His family lived in Watkins Glen, New York, until they moved in the mid 1930s to Pass-a-Grille, Florida. As a high school student at St. Petersburg High School, he wrote a nature column for the local newspaper and worked as a crew member of the commercial fishing boat Wye Goodie. At the University of Michigan he graduated in zoology with a B.S. in 1947 and an M.S. in 1948. At Rutgers University he received in 1951 a Ph.D. in marine science. His doctoral dissertation on the physiology of oysters was supervised by Harold Haley "Hal" Haskin (1915–2002). As a postdoc Pomeroy worked at New Jersey's Oyster Research Laboratory (later renamed the Haskin Shellfish Research Laboratory). From 1954 to 1960 he worked at the University of Georgia Marine Institute, located on Sapelo Island and founded in 1953. In 1960 he became a faculty member in the University of Georgia's zoology department and moved with his family to Athens, Georgia.[1]

Robert E. Johannes (1936–2002) and Pomeroy planned and led the 1971 Symbios Expedition to Enewetak Atoll in the Marshall Islands. The expedition lasted two months. The research vessel R/V Alpha Helix and shore-based facilities provided laboratory and logistical support. During the expedition the research vessel was docked at a pier located on Japtan Island in the Marshall Islands. The expedition, with an interdisciplinary crew of 25 ecologists and oceanographers, set a new standard for comprehensive study of a coral reef.[3]

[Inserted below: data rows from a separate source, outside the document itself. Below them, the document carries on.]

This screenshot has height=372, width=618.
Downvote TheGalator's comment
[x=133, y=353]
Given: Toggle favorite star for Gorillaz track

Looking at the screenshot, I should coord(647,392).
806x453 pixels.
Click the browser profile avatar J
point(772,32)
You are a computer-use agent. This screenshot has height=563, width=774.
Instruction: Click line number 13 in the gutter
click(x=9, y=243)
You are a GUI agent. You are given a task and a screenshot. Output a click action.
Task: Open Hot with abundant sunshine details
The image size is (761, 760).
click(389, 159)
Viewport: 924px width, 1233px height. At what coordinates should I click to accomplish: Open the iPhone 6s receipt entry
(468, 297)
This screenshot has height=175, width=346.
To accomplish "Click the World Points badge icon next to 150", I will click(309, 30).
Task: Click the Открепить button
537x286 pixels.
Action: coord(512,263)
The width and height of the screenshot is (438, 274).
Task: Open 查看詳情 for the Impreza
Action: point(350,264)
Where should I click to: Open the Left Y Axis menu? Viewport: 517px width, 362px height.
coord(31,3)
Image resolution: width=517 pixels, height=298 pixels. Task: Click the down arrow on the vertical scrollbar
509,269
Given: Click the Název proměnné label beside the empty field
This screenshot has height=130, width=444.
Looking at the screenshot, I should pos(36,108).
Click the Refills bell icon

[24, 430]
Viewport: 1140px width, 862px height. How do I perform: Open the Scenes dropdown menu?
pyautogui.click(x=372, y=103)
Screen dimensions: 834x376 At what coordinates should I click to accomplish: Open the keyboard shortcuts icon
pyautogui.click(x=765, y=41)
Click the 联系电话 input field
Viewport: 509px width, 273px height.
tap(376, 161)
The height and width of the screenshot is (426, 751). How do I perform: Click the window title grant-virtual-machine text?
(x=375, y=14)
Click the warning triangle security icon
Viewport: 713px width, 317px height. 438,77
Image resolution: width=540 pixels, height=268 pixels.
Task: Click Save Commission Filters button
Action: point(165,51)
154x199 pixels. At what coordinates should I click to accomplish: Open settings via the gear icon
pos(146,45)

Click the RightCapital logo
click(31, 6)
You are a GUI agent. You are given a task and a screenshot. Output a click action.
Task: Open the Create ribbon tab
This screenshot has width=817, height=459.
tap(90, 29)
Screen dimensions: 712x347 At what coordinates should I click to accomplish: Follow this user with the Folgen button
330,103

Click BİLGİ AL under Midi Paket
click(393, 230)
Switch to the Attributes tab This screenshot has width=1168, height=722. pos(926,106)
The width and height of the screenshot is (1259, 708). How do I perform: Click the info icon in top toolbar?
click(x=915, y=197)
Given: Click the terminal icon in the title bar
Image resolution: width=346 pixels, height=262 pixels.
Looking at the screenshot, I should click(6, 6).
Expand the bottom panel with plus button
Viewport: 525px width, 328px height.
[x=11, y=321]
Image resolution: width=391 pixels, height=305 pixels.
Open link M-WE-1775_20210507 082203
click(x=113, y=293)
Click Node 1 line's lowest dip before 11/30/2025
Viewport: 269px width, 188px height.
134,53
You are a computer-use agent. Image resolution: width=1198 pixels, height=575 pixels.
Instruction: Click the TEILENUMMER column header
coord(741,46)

Dr. Pomeroy’s contributions to science were many, including research that changed our understanding of phosphorus cycling, the promotion and use of high-quality food web modeling, and studies of how temperature limits Arctic food webs. He is probably best known, however, for developing the concept of the “microbial loop.” His 1974 paper in BioScience, “The Ocean’s Food Web: A Changing Paradigm,” completely upended the established scientific understanding of the trophic dynamics of the ocean. His idea that microbes, rather than large organisms, were the driving force in marine food webs was radical at the time, and only began to be accepted in the 1980s when they were backed up by another scientist, Farooq Azam, using new technology. This concept of the microbial loop became highly influential in terrestrial soil ecology as well.[1]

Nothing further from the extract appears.